Download or read book Of Irony and Empire written by Laura Rice and published by State University of New York Press. This book was released on 2012-02-01 with total page 254 pages. Available in PDF, EPUB and Kindle. Book excerpt: Of Irony and Empire is a dynamic, thorough examination of Muslim writers from former European colonies in Africa who have increasingly entered into critical conversations with the metropole. Focusing on the period between World War I and the present, "the age of irony," this book explores the political and symbolic invention of Muslim Africa and its often contradictory representations. Through a critical analysis of irony and resistance in works by writers who come from nomadic areas around the Sahara—Mustapha Tlili (Tunisia), Malika Mokeddem (Algeria), Cheikh Hamidou Kane (Senegal), and Tayeb Salih (Sudan)—Laura Rice offers a fresh perspective that accounts for both the influence of the Western, instrumental imaginary, and the Islamic, holistic one.

Washington Black

Washington Black
Author :
Publisher : Vintage
Total Pages : 367
Release :
ISBN-10 : 9780525521433
ISBN-13 : 0525521437
Rating : 4/5 (33 Downloads)

Book Synopsis Washington Black by : Esi Edugyan

Download or read book Washington Black written by Esi Edugyan and published by Vintage.
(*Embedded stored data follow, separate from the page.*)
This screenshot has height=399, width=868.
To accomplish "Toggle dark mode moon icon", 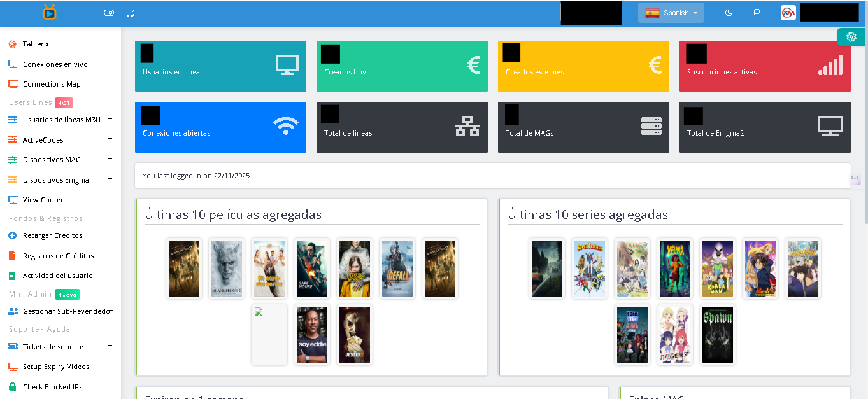I will [x=729, y=13].
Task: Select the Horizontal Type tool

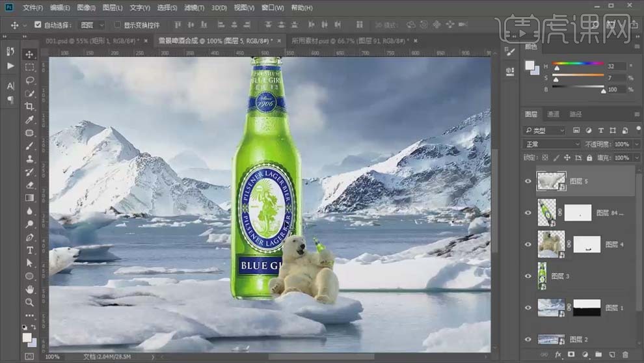Action: coord(29,250)
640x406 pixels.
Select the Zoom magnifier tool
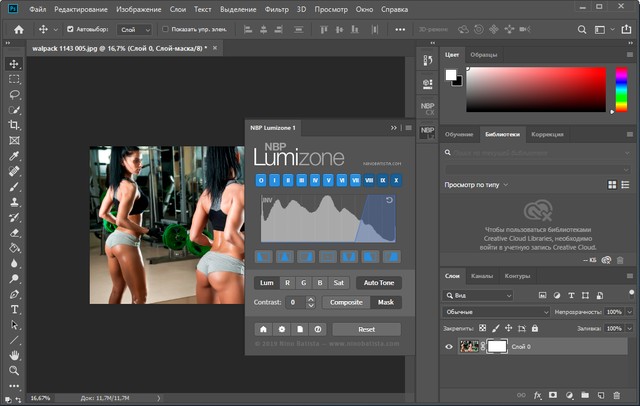[14, 371]
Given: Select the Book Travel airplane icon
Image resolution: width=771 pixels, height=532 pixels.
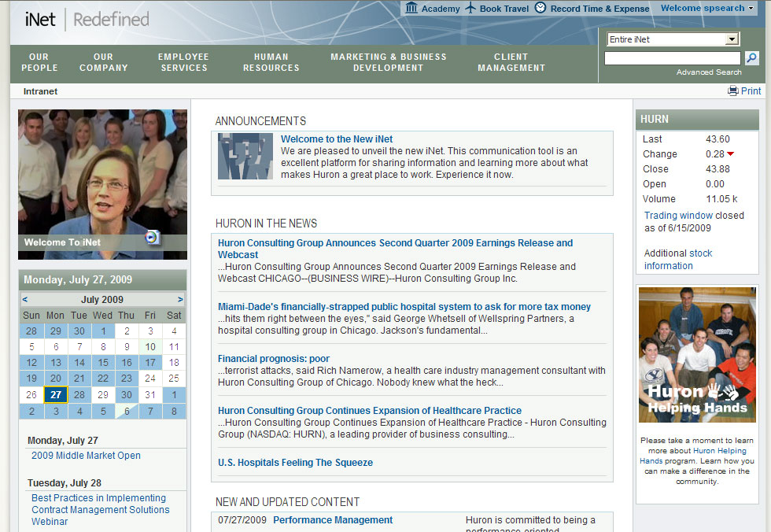Looking at the screenshot, I should 470,8.
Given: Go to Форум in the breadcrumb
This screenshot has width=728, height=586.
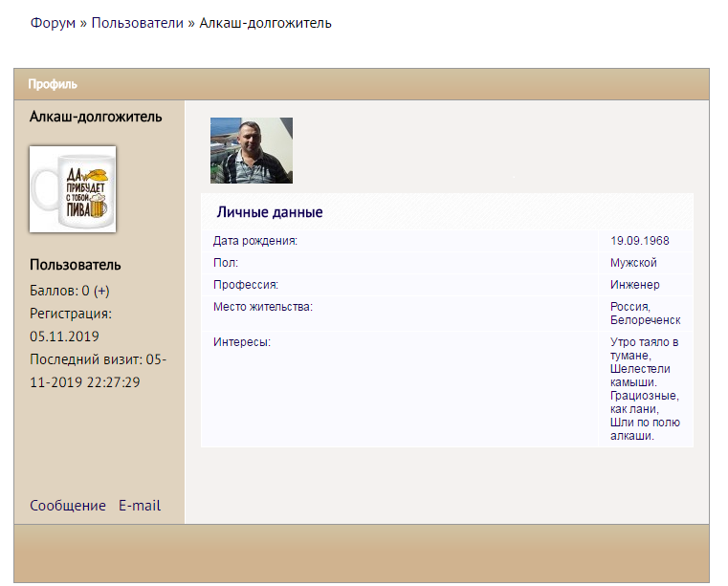Looking at the screenshot, I should (53, 23).
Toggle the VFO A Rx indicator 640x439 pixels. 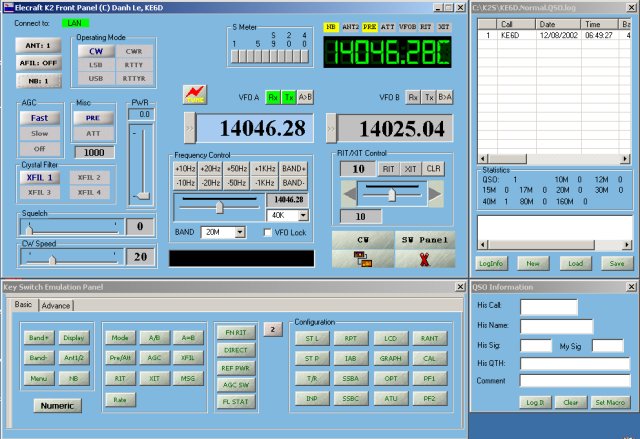tap(273, 97)
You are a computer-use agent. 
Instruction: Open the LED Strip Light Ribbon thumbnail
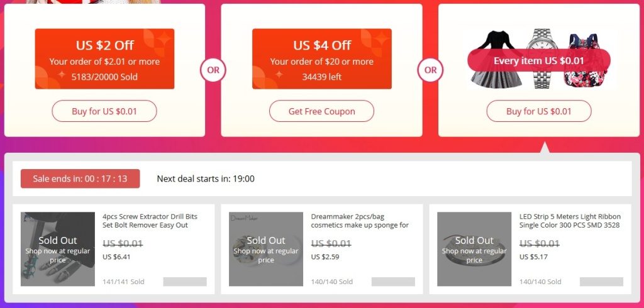pos(474,249)
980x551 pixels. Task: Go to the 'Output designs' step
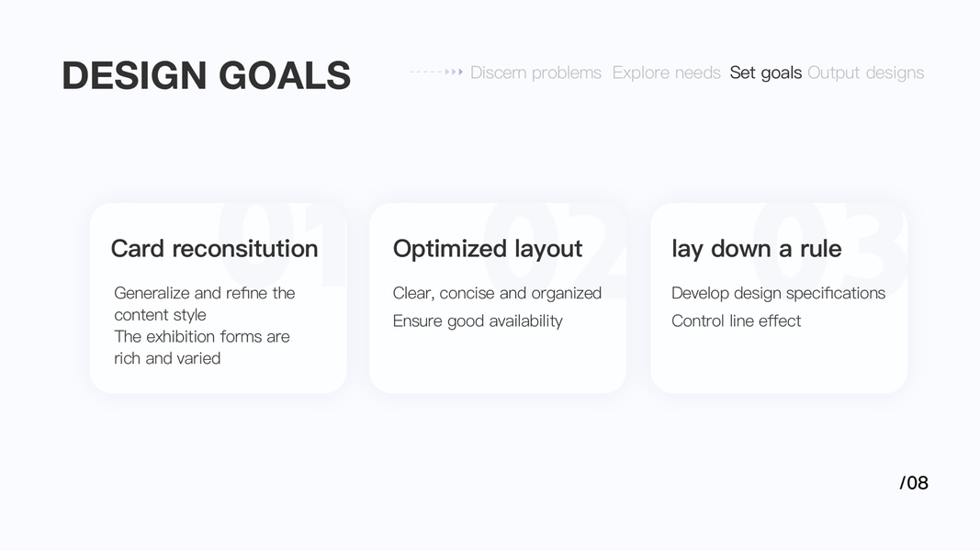point(865,73)
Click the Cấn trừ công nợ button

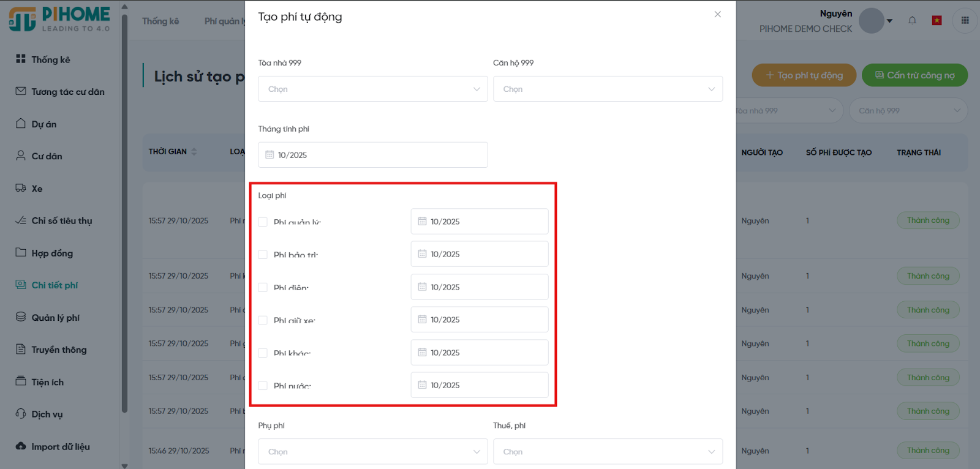[914, 75]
This book was released on 2018-09-18 with total page 367 pages. Available in PDF, EPUB and Kindle. Book excerpt: MAN BOOKER PRIZE FINALIST • ONE OF THE NEW YORK TIMES BOOK REVIEW'S TEN BEST BOOKS OF THE YEAR • “A gripping historical narrative exploring both the bounds of slavery and what it means to be truly free.” —Vanity Fair Eleven-year-old George Washington Black—or Wash—a field slave on a Barbados sugar plantation, is initially terrified when he is chosen as the manservant of his master’s brother. To his surprise, however, the eccentric Christopher Wilde turns out to be a naturalist, explorer, inventor, and abolitionist. Soon Wash is initiated into a world where a flying machine can carry a man across the sky, where even a boy born in chains may embrace a life of dignity and meaning, and where two people, separated by an impossible divide, can begin to see each other as human. But when a man is killed and a bounty is placed on Wash’s head, they must abandon everything and flee together. Over the course of their travels, what brings Wash and Christopher together will tear them apart, propelling Wash ever farther across the globe in search of his true self. Spanning the Caribbean to the frozen Far North, London to Morocco, Washington Black is a story of self-invention and betrayal, of love and redemption, and of a world destroyed and made whole again.